__PROBLEM DESCRIPTION__: Look through the lines below for the word "item", and copy every line that has it.
····················
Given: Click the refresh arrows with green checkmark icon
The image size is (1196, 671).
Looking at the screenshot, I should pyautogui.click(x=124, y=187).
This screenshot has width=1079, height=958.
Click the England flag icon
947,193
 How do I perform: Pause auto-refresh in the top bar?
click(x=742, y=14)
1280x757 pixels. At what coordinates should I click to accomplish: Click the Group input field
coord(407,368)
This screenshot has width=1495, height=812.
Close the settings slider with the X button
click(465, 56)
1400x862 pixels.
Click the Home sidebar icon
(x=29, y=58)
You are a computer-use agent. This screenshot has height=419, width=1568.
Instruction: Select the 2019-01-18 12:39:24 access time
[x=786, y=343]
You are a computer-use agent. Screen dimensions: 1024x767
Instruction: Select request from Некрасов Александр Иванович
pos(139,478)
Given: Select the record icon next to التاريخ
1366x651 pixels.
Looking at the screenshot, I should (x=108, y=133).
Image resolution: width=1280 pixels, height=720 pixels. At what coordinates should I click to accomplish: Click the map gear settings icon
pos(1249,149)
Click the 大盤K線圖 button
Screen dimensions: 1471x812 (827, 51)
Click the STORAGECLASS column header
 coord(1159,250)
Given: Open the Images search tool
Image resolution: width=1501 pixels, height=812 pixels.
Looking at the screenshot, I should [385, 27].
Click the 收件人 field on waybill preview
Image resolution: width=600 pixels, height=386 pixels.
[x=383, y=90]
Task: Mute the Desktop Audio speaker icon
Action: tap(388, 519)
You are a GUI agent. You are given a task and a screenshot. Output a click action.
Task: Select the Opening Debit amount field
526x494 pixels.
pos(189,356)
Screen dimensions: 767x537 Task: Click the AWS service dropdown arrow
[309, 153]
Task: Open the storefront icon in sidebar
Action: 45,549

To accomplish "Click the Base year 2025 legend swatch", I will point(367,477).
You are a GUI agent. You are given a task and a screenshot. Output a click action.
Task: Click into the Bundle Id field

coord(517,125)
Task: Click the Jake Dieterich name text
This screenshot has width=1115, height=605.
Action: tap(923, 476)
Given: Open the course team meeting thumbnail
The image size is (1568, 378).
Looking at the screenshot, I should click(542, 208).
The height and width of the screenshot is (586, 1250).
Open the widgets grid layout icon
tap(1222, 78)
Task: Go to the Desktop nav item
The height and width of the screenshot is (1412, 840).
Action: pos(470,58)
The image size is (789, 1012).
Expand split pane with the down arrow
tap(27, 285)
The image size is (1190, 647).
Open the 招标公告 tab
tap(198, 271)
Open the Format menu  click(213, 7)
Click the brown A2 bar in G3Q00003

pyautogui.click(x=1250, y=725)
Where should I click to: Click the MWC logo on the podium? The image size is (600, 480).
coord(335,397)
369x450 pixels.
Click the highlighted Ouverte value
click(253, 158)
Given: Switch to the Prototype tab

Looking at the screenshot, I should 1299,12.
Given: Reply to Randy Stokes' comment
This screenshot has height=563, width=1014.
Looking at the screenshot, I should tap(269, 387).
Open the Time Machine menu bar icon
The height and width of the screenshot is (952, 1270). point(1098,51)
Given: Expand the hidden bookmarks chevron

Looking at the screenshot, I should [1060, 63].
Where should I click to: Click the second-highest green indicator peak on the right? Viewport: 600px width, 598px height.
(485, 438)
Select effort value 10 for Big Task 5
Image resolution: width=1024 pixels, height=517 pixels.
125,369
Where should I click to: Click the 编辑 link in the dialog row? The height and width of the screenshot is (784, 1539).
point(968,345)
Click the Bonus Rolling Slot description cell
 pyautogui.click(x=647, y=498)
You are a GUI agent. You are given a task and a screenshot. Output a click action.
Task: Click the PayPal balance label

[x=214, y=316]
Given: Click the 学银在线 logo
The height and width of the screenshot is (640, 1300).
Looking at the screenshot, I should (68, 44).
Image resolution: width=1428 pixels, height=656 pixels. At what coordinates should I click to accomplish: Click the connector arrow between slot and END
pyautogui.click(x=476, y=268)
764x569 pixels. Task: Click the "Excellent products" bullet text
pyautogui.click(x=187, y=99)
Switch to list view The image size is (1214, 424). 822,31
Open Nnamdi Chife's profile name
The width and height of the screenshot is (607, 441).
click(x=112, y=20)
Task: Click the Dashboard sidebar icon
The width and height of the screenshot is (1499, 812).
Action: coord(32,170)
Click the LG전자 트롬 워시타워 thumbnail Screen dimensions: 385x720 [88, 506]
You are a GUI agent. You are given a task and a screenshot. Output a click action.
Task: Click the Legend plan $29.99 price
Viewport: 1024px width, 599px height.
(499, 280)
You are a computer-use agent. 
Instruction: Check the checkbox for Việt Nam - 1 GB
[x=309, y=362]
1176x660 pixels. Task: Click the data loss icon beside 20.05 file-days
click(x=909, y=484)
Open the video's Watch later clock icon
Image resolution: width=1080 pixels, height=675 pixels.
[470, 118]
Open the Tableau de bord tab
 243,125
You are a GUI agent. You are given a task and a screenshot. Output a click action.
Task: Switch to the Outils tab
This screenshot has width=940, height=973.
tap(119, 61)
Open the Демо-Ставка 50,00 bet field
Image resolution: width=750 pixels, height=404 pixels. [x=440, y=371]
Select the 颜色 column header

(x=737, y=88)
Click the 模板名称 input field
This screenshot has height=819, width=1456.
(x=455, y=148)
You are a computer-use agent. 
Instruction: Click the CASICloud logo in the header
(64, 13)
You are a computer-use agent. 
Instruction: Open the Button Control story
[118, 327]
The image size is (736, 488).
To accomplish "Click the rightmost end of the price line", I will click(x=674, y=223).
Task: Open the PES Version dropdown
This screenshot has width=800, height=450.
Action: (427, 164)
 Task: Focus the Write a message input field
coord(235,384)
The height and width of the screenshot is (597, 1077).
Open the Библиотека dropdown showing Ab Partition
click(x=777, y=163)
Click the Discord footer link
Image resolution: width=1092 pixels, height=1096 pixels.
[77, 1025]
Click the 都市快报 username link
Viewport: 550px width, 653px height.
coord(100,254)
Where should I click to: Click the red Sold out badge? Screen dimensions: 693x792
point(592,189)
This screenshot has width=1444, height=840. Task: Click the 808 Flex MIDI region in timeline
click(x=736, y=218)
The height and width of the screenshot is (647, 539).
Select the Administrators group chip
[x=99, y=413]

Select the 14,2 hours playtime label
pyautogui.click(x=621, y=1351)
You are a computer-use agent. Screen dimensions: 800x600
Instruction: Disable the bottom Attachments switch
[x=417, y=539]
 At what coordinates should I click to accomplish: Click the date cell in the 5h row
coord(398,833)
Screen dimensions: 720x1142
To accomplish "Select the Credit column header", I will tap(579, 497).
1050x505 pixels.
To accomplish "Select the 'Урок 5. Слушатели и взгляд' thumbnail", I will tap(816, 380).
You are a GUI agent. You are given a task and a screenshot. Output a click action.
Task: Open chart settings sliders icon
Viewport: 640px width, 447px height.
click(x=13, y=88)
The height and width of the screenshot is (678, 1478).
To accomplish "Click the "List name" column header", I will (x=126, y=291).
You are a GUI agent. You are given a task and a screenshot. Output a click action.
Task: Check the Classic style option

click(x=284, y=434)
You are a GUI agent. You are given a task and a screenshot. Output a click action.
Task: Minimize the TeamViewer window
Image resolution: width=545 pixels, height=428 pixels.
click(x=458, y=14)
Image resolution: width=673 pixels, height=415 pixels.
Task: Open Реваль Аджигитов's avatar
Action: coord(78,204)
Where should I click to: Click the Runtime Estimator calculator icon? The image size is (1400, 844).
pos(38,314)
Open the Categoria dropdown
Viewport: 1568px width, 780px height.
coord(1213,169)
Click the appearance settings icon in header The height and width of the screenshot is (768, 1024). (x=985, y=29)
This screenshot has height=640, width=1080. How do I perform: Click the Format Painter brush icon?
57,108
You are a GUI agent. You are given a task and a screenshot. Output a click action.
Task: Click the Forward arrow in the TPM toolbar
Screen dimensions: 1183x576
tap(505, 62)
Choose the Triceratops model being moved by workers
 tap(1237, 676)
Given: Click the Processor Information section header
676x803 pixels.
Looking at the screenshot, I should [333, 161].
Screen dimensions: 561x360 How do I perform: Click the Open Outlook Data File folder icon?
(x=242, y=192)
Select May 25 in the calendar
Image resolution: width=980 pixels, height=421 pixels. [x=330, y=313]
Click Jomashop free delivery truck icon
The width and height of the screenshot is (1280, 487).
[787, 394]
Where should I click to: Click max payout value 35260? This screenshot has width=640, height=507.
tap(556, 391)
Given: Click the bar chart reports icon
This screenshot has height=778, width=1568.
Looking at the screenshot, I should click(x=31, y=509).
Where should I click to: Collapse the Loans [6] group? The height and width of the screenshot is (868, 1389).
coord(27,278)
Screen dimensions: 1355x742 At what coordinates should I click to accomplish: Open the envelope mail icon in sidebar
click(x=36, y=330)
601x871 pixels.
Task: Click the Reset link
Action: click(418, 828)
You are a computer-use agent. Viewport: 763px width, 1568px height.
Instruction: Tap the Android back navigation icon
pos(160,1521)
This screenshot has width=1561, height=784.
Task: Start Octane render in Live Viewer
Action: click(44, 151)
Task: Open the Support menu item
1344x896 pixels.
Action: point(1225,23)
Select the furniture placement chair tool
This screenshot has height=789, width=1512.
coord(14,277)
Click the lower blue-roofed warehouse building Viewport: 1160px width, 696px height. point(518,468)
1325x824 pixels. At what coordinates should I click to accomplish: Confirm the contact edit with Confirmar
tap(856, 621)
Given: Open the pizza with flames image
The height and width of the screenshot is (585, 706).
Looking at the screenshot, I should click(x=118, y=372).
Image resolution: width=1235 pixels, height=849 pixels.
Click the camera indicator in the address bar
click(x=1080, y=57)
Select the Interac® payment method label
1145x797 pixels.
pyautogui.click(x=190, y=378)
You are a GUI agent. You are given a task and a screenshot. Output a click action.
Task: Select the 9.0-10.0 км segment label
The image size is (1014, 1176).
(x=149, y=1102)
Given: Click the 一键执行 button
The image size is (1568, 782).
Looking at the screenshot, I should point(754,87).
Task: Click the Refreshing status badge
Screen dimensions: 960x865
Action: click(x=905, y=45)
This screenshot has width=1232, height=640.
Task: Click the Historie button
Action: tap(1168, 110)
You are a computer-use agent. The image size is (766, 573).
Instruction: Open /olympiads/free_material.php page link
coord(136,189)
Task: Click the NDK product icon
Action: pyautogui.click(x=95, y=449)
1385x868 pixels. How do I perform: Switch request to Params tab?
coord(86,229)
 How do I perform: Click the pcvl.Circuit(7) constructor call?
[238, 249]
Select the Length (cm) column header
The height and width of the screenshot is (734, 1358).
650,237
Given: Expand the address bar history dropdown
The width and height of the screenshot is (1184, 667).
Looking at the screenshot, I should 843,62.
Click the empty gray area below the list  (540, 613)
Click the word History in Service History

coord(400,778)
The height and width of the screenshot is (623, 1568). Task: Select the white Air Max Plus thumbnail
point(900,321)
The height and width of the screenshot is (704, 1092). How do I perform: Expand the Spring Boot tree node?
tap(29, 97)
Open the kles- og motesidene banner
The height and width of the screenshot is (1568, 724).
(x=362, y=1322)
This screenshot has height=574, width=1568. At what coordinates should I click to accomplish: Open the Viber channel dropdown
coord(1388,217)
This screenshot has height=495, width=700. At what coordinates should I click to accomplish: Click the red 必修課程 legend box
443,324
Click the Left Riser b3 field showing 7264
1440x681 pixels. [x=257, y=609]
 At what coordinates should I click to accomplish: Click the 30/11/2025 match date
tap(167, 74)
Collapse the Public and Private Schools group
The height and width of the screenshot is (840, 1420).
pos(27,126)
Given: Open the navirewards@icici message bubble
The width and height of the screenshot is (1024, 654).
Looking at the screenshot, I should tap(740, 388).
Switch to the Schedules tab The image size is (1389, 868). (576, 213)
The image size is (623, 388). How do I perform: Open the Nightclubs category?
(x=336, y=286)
····················
__ANSWER SPACE__:
Task: Go to the Desktop nav item
Task: Open the Support menu item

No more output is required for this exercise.